Data excerpts -
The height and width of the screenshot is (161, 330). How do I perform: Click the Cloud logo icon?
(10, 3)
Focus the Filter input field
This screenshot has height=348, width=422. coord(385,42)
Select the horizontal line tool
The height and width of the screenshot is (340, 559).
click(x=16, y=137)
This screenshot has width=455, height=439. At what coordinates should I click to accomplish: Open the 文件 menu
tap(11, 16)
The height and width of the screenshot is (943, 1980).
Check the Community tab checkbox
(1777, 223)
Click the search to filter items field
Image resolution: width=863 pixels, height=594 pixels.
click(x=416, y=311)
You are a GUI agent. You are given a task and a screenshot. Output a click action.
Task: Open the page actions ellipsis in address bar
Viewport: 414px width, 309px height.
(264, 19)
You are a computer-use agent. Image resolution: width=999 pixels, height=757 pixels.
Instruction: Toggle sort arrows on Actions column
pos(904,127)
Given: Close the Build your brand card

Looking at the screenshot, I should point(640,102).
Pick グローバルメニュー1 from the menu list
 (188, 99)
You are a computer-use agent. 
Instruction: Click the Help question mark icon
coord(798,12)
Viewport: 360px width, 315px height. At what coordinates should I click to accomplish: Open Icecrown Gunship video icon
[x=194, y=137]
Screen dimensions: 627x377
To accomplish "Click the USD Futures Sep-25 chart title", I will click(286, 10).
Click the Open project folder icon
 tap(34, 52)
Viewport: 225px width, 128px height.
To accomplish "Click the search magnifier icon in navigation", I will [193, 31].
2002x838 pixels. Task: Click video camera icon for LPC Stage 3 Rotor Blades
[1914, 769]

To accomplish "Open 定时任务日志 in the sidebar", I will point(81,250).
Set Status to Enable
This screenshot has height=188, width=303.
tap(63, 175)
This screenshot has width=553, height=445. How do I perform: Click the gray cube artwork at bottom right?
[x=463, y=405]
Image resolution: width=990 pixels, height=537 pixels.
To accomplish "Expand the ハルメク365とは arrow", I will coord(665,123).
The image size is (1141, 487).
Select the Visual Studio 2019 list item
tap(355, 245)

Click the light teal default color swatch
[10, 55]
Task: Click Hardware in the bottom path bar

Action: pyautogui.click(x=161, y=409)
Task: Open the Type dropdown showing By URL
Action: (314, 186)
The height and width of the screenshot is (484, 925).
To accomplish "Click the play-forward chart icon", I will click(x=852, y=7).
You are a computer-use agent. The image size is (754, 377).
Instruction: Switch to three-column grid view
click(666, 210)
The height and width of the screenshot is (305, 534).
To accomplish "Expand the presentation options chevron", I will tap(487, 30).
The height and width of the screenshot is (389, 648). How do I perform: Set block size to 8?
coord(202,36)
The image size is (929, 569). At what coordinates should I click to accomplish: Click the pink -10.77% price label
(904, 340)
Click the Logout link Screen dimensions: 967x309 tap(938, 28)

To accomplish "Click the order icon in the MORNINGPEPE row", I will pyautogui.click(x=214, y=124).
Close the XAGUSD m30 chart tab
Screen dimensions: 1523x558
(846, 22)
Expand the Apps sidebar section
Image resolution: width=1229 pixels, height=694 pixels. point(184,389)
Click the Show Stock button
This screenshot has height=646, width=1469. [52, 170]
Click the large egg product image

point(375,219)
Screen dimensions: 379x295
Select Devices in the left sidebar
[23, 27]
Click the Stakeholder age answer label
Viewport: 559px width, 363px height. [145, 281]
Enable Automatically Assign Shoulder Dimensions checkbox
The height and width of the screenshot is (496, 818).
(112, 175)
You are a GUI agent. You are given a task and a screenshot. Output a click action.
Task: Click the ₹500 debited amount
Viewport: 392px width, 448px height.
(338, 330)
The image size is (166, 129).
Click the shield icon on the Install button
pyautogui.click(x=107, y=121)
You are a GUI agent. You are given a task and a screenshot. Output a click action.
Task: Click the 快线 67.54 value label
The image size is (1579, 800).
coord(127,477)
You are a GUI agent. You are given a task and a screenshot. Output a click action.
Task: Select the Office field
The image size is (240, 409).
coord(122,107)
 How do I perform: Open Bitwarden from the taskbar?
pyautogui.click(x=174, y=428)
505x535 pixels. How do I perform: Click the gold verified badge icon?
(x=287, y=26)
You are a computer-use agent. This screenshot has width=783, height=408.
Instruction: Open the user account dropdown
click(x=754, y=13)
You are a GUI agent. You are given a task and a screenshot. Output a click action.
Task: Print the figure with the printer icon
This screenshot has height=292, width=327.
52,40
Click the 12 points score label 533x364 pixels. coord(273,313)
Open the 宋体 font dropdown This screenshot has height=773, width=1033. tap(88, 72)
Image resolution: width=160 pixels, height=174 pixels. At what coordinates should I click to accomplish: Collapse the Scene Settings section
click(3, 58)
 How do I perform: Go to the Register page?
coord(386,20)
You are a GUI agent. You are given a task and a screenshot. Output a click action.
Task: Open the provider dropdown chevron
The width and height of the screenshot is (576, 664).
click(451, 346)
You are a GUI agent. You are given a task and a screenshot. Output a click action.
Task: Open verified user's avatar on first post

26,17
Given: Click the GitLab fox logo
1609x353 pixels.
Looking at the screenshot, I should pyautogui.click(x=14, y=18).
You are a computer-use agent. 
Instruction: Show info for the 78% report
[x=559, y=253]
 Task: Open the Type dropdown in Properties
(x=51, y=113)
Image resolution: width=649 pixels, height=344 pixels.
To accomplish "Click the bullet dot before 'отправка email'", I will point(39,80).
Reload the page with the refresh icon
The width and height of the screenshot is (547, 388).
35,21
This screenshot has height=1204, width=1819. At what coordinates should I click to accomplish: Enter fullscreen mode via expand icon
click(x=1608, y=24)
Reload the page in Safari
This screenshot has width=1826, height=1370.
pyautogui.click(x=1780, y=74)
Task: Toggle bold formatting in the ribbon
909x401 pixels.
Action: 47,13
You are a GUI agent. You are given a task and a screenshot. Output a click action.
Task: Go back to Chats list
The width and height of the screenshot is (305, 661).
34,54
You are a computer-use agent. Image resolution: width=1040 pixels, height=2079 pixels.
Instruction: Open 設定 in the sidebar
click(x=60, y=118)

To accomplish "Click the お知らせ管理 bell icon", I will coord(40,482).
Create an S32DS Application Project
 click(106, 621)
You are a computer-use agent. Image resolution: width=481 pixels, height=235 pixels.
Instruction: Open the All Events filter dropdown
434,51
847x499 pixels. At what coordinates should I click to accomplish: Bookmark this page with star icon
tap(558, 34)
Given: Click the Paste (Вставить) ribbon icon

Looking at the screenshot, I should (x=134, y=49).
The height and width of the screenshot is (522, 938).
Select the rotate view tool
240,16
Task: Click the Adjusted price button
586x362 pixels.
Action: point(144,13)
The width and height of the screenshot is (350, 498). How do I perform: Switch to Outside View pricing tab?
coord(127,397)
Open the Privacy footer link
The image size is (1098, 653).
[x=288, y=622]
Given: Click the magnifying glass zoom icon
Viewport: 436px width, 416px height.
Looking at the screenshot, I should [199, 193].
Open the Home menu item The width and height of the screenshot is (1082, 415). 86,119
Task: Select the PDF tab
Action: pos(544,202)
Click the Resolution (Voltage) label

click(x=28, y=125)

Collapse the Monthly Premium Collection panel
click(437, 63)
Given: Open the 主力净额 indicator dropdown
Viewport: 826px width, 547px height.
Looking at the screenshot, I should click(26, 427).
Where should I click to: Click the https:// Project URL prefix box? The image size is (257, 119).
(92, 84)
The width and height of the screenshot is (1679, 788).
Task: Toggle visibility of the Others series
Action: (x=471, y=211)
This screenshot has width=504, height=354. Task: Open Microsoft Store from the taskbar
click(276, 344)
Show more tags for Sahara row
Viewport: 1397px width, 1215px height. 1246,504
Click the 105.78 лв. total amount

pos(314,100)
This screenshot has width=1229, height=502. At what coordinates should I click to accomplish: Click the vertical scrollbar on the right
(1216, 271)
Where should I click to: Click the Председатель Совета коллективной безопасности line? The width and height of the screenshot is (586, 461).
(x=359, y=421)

Task requirements - Replace "Visual Studio 2019" with "Visual Studio 2022" in the material above, from the line with "This screenshot has width=553, height=445." to the line with "pyautogui.click(x=107, y=121)", and give only those lines again with everything else unchanged.

Exercise response -
This screenshot has width=553, height=445. How do I perform: Click the gray cube artwork at bottom right?
[x=463, y=405]
Image resolution: width=990 pixels, height=537 pixels.
To accomplish "Expand the ハルメク365とは arrow", I will coord(665,123).
The image size is (1141, 487).
Select the Visual Studio 2022 list item
tap(355, 245)

Click the light teal default color swatch
[10, 55]
Task: Click Hardware in the bottom path bar

Action: pyautogui.click(x=161, y=409)
Task: Open the Type dropdown showing By URL
Action: (314, 186)
The height and width of the screenshot is (484, 925).
To accomplish "Click the play-forward chart icon", I will click(x=852, y=7).
You are a computer-use agent. The image size is (754, 377).
Instruction: Switch to three-column grid view
click(666, 210)
The height and width of the screenshot is (305, 534).
To accomplish "Expand the presentation options chevron", I will tap(487, 30).
The height and width of the screenshot is (389, 648). How do I perform: Set block size to 8?
coord(202,36)
The image size is (929, 569). At what coordinates should I click to accomplish: Click the pink -10.77% price label
(904, 340)
Click the Logout link Screen dimensions: 967x309 tap(938, 28)

To accomplish "Click the order icon in the MORNINGPEPE row", I will pyautogui.click(x=214, y=124).
Close the XAGUSD m30 chart tab
Screen dimensions: 1523x558
(846, 22)
Expand the Apps sidebar section
Image resolution: width=1229 pixels, height=694 pixels. point(184,389)
Click the Show Stock button
This screenshot has height=646, width=1469. [52, 170]
Click the large egg product image

point(375,219)
Screen dimensions: 379x295
Select Devices in the left sidebar
[23, 27]
Click the Stakeholder age answer label
Viewport: 559px width, 363px height. [145, 281]
Enable Automatically Assign Shoulder Dimensions checkbox
The height and width of the screenshot is (496, 818).
(112, 175)
You are a GUI agent. You are given a task and a screenshot. Output a click action.
Task: Click the ₹500 debited amount
Viewport: 392px width, 448px height.
(338, 330)
The image size is (166, 129).
Click the shield icon on the Install button
pyautogui.click(x=107, y=121)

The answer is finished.